Between June 2017 and May 2018, the most recent period for which data are available, 100% of states but only 45% of eligible individuals responded to the MMP. For receipt of informational materials and free condoms, conversations with prevention or healthcare workers, and small-group sessions, respectively, rates of patients who received STD testing and care at RWHAP-funded facilities (62.6%, 69.1%, 39.5%, 62.3%, 15.1%) far outpaced the overall rates (58.7%, 62.0%, 32.9%, 56.7%, 11.8) and those of non—RWHAP-funded facilities (52.5%, 50.5%, 22.0%, 47.6%, 6.6%).

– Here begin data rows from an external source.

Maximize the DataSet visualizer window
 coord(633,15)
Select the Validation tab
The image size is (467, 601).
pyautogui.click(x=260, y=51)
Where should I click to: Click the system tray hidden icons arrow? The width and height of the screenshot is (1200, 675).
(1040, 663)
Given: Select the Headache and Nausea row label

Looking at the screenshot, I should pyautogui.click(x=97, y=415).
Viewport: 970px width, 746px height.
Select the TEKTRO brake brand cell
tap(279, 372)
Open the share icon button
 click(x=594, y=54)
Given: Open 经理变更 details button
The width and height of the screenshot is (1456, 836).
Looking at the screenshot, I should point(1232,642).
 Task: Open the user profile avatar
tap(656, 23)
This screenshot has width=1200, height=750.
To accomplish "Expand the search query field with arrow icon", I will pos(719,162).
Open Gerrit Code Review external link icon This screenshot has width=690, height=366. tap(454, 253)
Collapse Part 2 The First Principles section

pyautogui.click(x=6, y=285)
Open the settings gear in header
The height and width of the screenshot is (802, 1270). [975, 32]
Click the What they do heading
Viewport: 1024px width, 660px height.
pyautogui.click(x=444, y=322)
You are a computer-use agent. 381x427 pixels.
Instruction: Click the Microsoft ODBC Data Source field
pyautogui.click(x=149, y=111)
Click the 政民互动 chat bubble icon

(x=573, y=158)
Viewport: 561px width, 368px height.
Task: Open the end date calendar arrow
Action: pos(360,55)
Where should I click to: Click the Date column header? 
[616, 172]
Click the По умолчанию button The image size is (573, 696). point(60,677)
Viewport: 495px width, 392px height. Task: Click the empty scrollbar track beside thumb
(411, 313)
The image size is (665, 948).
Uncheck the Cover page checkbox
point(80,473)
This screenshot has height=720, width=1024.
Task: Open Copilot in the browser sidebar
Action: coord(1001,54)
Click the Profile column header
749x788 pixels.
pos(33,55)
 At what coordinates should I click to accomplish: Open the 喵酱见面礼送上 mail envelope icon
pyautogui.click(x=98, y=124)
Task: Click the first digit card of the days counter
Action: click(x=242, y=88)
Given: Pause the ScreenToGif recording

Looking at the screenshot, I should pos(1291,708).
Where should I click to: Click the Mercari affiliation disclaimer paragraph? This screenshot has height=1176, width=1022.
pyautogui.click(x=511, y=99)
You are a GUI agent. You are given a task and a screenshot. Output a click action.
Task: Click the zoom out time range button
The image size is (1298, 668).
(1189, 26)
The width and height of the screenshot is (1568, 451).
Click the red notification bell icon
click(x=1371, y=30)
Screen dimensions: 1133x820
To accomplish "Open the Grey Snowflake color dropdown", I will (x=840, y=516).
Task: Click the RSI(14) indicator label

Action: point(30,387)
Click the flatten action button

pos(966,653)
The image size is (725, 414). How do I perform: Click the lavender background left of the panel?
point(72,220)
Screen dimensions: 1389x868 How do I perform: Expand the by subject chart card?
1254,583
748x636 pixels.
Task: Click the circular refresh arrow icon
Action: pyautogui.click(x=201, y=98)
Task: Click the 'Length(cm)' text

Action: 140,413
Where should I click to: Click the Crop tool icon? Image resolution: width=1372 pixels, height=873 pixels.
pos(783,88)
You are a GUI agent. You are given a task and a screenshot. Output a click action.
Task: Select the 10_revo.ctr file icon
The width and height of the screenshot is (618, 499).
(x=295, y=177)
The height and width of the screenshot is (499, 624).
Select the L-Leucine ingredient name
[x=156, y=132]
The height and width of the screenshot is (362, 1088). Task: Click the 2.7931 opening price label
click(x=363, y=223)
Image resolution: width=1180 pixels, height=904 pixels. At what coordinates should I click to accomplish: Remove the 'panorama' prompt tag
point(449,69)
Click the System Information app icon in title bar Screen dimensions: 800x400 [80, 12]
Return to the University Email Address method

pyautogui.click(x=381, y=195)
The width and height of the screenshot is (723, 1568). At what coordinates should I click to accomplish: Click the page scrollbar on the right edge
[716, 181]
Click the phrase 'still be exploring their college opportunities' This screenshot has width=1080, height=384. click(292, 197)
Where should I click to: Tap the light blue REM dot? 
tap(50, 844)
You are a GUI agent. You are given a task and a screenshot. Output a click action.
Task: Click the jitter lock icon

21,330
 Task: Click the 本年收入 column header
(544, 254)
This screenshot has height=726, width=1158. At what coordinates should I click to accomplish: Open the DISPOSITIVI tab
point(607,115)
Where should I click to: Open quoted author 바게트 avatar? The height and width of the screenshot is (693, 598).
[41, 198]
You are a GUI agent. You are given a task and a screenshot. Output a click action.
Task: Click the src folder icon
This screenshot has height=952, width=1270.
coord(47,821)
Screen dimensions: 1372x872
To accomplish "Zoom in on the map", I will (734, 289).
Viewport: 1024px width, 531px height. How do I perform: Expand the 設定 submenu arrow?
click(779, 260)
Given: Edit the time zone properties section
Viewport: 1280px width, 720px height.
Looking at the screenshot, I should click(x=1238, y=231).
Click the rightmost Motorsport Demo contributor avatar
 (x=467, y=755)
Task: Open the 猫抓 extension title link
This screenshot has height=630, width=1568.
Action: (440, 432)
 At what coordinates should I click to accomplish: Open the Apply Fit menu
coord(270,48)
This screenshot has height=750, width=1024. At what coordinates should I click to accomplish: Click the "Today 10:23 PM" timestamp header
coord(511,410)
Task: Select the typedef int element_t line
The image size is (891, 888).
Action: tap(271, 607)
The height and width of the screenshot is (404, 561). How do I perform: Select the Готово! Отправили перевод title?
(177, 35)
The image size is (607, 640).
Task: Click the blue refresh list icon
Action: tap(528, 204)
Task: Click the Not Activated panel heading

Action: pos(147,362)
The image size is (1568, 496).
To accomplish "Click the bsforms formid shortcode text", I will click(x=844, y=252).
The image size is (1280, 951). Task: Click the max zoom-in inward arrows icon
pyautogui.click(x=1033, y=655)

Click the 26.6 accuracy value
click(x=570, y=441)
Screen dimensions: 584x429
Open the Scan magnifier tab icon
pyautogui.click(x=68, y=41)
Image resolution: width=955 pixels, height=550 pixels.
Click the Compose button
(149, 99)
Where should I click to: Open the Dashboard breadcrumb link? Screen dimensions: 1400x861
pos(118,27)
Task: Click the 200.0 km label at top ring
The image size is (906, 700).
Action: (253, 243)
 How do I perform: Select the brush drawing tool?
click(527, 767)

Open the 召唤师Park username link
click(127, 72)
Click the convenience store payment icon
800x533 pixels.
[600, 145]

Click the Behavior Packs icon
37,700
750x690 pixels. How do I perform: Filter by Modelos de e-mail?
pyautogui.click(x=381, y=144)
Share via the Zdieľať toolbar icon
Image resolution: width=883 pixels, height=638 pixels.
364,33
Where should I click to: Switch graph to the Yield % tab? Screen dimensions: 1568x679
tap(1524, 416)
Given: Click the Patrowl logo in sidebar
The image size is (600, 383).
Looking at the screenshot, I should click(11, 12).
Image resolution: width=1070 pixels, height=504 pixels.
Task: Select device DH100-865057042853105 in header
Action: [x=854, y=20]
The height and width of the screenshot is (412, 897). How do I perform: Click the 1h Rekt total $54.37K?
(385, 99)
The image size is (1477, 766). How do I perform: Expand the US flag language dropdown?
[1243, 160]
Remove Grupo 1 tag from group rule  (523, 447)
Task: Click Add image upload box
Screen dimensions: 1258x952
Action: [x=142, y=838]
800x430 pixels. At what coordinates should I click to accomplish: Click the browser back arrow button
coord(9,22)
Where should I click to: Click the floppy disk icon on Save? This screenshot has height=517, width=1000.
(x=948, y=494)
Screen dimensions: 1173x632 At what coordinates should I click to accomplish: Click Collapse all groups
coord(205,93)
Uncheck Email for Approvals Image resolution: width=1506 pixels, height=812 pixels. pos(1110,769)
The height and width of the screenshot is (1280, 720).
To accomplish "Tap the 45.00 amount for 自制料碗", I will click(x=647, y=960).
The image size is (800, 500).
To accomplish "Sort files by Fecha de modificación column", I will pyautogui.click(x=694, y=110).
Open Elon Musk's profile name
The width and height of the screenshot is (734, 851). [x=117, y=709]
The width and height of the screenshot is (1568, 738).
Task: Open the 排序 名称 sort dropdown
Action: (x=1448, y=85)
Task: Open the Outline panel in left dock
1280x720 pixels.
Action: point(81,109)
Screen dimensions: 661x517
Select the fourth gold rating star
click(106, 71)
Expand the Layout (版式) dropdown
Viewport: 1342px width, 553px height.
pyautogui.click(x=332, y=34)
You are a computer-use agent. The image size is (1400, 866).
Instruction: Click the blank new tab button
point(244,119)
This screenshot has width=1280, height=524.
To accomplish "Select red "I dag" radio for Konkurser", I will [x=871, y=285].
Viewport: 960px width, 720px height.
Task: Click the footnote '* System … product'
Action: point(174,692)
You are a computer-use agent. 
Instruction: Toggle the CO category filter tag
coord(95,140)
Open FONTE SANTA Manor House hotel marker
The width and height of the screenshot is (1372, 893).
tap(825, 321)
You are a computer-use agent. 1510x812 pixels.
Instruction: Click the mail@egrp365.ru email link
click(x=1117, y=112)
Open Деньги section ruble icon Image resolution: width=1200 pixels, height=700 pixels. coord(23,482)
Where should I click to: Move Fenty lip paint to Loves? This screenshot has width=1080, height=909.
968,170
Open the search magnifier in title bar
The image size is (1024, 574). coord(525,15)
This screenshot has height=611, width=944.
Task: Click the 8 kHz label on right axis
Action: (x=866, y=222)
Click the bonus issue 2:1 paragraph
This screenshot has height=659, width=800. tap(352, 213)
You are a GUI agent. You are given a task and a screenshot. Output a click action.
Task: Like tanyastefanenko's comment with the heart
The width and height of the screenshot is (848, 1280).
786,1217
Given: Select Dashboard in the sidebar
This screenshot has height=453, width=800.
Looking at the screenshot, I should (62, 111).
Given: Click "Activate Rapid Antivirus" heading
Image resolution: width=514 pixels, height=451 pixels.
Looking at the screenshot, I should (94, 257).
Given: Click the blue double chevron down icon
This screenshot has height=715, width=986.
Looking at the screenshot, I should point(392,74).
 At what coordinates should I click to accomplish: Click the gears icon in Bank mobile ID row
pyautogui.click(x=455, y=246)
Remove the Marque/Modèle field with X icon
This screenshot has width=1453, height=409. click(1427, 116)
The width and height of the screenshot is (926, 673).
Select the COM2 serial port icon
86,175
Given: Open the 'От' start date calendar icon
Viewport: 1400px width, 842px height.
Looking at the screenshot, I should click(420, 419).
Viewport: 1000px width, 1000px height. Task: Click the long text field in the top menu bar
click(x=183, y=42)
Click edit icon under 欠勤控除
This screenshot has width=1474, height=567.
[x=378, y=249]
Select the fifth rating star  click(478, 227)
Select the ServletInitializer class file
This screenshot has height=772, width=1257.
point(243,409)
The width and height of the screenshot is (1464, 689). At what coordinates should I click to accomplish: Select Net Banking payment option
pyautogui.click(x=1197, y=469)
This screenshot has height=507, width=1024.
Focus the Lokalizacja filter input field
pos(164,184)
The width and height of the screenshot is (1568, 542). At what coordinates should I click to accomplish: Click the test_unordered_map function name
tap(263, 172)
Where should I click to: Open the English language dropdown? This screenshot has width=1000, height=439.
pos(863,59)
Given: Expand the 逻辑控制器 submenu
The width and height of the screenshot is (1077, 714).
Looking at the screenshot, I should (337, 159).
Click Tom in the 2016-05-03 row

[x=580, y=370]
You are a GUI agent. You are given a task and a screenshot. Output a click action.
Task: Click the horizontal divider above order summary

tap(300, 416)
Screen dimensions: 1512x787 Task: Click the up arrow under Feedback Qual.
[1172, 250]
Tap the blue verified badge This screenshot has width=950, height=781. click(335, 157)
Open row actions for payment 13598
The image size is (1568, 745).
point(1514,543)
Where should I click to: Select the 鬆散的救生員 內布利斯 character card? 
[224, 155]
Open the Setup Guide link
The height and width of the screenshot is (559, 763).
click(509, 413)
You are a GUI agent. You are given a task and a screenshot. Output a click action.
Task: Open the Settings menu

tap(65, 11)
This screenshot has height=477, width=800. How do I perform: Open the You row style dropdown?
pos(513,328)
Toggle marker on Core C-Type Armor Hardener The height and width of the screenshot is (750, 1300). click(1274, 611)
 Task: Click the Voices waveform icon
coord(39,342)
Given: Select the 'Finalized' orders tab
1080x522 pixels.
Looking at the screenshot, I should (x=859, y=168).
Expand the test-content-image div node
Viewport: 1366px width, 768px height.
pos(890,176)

Broken down by STD, however, the numbers were worse, except for syphilis:

  • Gonorrhea: Overall: 49.7% Non—RWHAP-funded facilities: 37.2% RWHAP-funded facilities: 57.4%
  • Chlamydia: Overall: 49.4% Non—RWHAP-funded facilities: 36.7% RWHAP-funded facilities: 57.2%
  • HCV: Overall: 34.5% Non—RWHAP-funded facilities: 26.8% RWHAP-funded facilities: 39.2%
  • Syphilis: Overall: 68.3% Non—RWHAP-funded facilities: 58.4% RWHAP-funded facilities: 74.5%

The results on patients’ risky behaviors were alarming, too. Close to 64.5% (95% CI, 60.3%-68.6%) had condomless anal sex in the past year; 46.9% (95% CI, 43.0%-50.8%) reported they drank alcohol before or during sex; 35.8% (95% CI, 32.2%-39.4%) used noninjection drugs before or during sex; and 3.7% (95% CI, 2.2%-5.2%) used injectable drugs before or during sex.

All sets of results leave much room for improvement, because they show that many of the survey respondents still “did not receive recommended prevention services and STD testing, particularly testing for extragenital gonorrhea and chlamydia, which is essential for reducing STDs in this population,” the authors noted. “Meeting public health goals for preventing STDs, and in turn ending the HIV epidemic, may require closer adherence to guidelines for delivering prevention services and STD testing to HIV-positive MSM.”

To help adhere to the guidelines, they reiterate the importance of evidence-based strategies that include nurse-led programs, self-swabbing for gonorrhea and chlamydia, and monitoring provider performance.


Weiser J, Tie Y, Beer L, Pearson WS, Shouse RL. Receipt of prevention services and testing for sexually transmitted diseases among HIV-positive men who have sex with men, United States [published online May 4, 2020]. Ann Intern Med. doi: 10.7326/M19-4051.